What to do >> In your reply, reproduce the lines from the first one below to the line containing "Click timestamp under", inclusive, exactly as they stand.

Material for the task >>

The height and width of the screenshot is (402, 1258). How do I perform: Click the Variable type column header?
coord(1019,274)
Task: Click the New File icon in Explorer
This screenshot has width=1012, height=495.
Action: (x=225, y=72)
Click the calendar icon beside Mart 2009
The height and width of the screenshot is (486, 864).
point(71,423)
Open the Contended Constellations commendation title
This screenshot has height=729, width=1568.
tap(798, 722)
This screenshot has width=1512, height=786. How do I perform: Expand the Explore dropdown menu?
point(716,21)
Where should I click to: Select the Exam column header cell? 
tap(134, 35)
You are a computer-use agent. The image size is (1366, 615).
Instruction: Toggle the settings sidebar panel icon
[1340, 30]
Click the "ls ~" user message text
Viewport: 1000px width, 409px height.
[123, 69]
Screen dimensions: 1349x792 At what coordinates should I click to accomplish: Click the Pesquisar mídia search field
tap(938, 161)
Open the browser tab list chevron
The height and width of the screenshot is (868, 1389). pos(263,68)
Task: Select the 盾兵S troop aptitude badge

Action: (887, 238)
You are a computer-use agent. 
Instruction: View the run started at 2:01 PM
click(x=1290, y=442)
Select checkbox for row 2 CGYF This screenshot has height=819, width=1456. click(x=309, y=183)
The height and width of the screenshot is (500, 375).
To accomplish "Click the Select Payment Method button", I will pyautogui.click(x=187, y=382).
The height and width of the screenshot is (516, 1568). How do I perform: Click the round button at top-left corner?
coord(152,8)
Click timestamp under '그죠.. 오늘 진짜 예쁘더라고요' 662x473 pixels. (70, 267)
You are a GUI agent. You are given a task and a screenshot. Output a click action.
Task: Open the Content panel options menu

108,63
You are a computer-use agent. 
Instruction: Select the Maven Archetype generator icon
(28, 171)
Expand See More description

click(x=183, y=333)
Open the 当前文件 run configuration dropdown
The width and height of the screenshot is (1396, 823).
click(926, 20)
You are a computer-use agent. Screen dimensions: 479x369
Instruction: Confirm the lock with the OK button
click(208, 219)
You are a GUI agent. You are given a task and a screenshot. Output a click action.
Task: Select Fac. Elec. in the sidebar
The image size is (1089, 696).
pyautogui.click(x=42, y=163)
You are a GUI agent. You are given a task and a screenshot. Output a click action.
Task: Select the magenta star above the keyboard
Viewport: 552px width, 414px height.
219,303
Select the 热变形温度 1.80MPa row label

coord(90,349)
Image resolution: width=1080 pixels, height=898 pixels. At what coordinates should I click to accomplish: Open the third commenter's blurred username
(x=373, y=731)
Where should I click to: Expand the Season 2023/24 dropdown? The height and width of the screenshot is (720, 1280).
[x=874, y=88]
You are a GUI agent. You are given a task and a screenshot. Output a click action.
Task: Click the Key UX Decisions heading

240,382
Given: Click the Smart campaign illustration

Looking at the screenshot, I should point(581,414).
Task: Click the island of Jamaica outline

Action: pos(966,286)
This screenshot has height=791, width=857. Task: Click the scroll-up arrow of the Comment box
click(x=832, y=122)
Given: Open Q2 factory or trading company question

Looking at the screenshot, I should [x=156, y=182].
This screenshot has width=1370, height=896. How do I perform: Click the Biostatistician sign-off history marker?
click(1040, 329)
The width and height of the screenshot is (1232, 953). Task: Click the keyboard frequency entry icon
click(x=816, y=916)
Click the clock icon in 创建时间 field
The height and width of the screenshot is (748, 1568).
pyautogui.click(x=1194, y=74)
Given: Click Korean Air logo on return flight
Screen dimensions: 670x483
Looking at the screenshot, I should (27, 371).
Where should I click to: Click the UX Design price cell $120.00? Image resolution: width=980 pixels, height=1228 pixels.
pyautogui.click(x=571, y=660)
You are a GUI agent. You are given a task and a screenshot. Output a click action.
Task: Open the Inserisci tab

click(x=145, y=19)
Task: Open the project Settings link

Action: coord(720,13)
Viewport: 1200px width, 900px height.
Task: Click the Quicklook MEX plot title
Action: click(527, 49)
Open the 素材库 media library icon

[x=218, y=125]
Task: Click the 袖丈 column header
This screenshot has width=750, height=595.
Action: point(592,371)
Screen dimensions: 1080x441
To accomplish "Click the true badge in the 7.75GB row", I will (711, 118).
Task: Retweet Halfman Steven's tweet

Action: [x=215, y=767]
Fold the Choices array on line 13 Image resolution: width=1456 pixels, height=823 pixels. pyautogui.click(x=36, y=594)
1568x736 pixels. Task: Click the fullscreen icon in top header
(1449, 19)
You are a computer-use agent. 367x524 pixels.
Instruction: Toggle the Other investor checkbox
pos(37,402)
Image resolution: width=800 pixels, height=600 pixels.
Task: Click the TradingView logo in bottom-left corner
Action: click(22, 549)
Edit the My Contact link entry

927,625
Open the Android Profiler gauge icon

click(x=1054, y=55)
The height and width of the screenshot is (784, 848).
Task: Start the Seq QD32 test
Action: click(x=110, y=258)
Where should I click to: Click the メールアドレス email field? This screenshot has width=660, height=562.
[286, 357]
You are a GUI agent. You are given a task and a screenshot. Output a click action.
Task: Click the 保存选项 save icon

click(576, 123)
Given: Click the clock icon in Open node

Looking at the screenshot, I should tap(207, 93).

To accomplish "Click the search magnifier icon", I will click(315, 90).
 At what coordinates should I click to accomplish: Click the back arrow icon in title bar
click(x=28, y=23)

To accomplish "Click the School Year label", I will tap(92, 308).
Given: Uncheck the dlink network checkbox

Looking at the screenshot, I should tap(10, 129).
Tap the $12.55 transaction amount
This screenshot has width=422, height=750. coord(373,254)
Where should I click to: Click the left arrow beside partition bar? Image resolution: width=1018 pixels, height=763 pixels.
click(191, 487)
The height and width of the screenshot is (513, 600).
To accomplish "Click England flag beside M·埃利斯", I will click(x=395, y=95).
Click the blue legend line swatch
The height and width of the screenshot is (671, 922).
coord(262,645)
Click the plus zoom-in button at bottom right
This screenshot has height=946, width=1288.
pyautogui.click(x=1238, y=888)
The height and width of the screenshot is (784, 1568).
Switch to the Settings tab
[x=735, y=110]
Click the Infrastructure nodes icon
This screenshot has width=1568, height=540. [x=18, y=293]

Answer to the exercise >>
The height and width of the screenshot is (402, 1258). How do I perform: Click the Variable type column header?
coord(1019,274)
Task: Click the New File icon in Explorer
This screenshot has width=1012, height=495.
Action: (x=225, y=72)
Click the calendar icon beside Mart 2009
The height and width of the screenshot is (486, 864).
point(71,423)
Open the Contended Constellations commendation title
This screenshot has height=729, width=1568.
tap(798, 722)
This screenshot has width=1512, height=786. How do I perform: Expand the Explore dropdown menu?
point(716,21)
Where should I click to: Select the Exam column header cell? 
tap(134, 35)
You are a computer-use agent. The image size is (1366, 615).
Instruction: Toggle the settings sidebar panel icon
[1340, 30]
Click the "ls ~" user message text
Viewport: 1000px width, 409px height.
[123, 69]
Screen dimensions: 1349x792 At what coordinates should I click to accomplish: Click the Pesquisar mídia search field
tap(938, 161)
Open the browser tab list chevron
The height and width of the screenshot is (868, 1389). pos(263,68)
Task: Select the 盾兵S troop aptitude badge

Action: (887, 238)
You are a computer-use agent. 
Instruction: View the run started at 2:01 PM
click(x=1290, y=442)
Select checkbox for row 2 CGYF This screenshot has height=819, width=1456. click(x=309, y=183)
The height and width of the screenshot is (500, 375).
To accomplish "Click the Select Payment Method button", I will pyautogui.click(x=187, y=382).
The height and width of the screenshot is (516, 1568). How do I perform: Click the round button at top-left corner?
coord(152,8)
Click timestamp under '그죠.. 오늘 진짜 예쁘더라고요' 662x473 pixels. (70, 267)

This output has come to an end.